Research team capability: Another important aspect of this funding proposal relates to the PI's development as an independent academic. The fulfillment of the PI's initial career goals will provide other high impact research avenues outside of the ideas outlined here. Additionally, it is Dr Bower's ambition to provide a rigorous education for co-workers through excellence in scientific research. This EPSRC funding application will allow Dr Bower to commence developing an array of important research projects and will also enable him to benefit the chemical industry by facilitating the transformation of new PhD students into highly trained scientists. This specific research project will provide excellent training for a PhD student in the areas of organometallic, mechanistic and N-heterocyclic chemistry. As such, important economic impact is anticipated beyond just the scientific results of the research described here.

The synthetic requirements of the pharmaceutical industry will be addressed through close consultation with that sector. This will enable the tailoring of the chemistry to areas which are considered to be of primary importance within the industry and will also take the chemistry directly to an important end user. Publication of results in high quality journals of international standing will further aid dissemination into both industry and academia.

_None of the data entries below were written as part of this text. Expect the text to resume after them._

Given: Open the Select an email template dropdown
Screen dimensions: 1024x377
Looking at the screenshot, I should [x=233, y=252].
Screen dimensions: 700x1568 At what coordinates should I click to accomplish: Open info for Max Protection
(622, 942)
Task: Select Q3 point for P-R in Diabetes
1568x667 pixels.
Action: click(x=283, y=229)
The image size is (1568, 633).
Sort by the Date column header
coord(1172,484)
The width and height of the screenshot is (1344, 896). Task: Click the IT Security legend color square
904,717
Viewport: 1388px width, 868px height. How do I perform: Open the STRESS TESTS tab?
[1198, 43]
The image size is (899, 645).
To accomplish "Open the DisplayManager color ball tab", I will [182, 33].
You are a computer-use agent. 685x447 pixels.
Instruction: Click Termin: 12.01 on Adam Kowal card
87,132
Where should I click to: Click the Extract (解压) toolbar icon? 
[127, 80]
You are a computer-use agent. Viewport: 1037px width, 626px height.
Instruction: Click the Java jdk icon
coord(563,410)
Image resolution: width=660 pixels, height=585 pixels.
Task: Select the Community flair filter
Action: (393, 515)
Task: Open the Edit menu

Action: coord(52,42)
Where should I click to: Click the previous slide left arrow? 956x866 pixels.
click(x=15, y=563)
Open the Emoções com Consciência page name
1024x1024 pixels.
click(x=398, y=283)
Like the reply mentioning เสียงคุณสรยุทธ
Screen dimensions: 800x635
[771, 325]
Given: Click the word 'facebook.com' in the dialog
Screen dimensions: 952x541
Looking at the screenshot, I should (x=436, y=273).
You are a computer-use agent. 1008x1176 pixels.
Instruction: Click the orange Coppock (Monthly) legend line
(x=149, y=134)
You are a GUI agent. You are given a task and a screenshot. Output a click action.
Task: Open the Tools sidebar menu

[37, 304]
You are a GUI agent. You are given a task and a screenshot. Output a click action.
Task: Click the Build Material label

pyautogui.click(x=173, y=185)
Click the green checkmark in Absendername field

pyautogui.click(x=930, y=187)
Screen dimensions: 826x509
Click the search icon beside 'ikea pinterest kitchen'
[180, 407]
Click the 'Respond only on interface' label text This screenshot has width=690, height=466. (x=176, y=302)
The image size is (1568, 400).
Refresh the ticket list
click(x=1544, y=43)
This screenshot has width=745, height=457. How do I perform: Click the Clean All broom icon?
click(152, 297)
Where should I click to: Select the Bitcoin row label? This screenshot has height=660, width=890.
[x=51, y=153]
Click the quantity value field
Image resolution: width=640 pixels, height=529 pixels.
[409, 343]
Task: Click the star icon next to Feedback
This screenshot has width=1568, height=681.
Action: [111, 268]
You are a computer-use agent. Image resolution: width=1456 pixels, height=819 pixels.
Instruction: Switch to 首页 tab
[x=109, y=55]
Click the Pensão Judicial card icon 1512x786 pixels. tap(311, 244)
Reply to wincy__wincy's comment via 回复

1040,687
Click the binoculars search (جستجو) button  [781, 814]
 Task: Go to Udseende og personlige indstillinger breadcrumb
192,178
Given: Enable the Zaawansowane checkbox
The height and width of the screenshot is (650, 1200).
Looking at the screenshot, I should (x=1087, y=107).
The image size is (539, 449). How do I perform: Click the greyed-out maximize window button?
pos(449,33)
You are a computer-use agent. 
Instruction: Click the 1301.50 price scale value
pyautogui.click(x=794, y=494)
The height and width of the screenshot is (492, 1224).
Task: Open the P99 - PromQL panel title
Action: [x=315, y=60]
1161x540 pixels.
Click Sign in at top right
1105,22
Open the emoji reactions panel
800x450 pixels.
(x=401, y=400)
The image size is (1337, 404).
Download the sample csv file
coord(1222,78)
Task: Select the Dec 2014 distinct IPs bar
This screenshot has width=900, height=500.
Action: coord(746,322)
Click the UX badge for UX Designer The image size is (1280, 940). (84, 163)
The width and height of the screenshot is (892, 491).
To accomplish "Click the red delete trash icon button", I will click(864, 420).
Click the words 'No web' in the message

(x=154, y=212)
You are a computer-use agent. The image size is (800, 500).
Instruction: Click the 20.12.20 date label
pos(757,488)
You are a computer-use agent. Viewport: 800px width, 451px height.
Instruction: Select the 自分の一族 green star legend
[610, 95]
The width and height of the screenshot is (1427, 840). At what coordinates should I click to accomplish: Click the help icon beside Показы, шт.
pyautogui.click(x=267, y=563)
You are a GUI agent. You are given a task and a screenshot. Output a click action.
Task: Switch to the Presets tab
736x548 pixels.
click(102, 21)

Additionally, resources are already available (through the PI's Royal Society URF) to enable attendance at international and national conferences, with a primary aim being to publicise results. Opportunities should also arise to present the research in full lectures at both the national and international level. A proactive approach will be taken, and major international conferences with a significant industrial presence, such as the Heterocyclic GRC, will be targeted. Commercially valuable results will be exploited through the University of Bristol's Research and Enterprise Development department. The PI has extensive experience in the identification and development of expansive research programmes in the areas of organic synthesis and catalysis. Additionally, the PI has been heavily involved in the preparation of manuscripts for publication in the primary literature and as book chapters.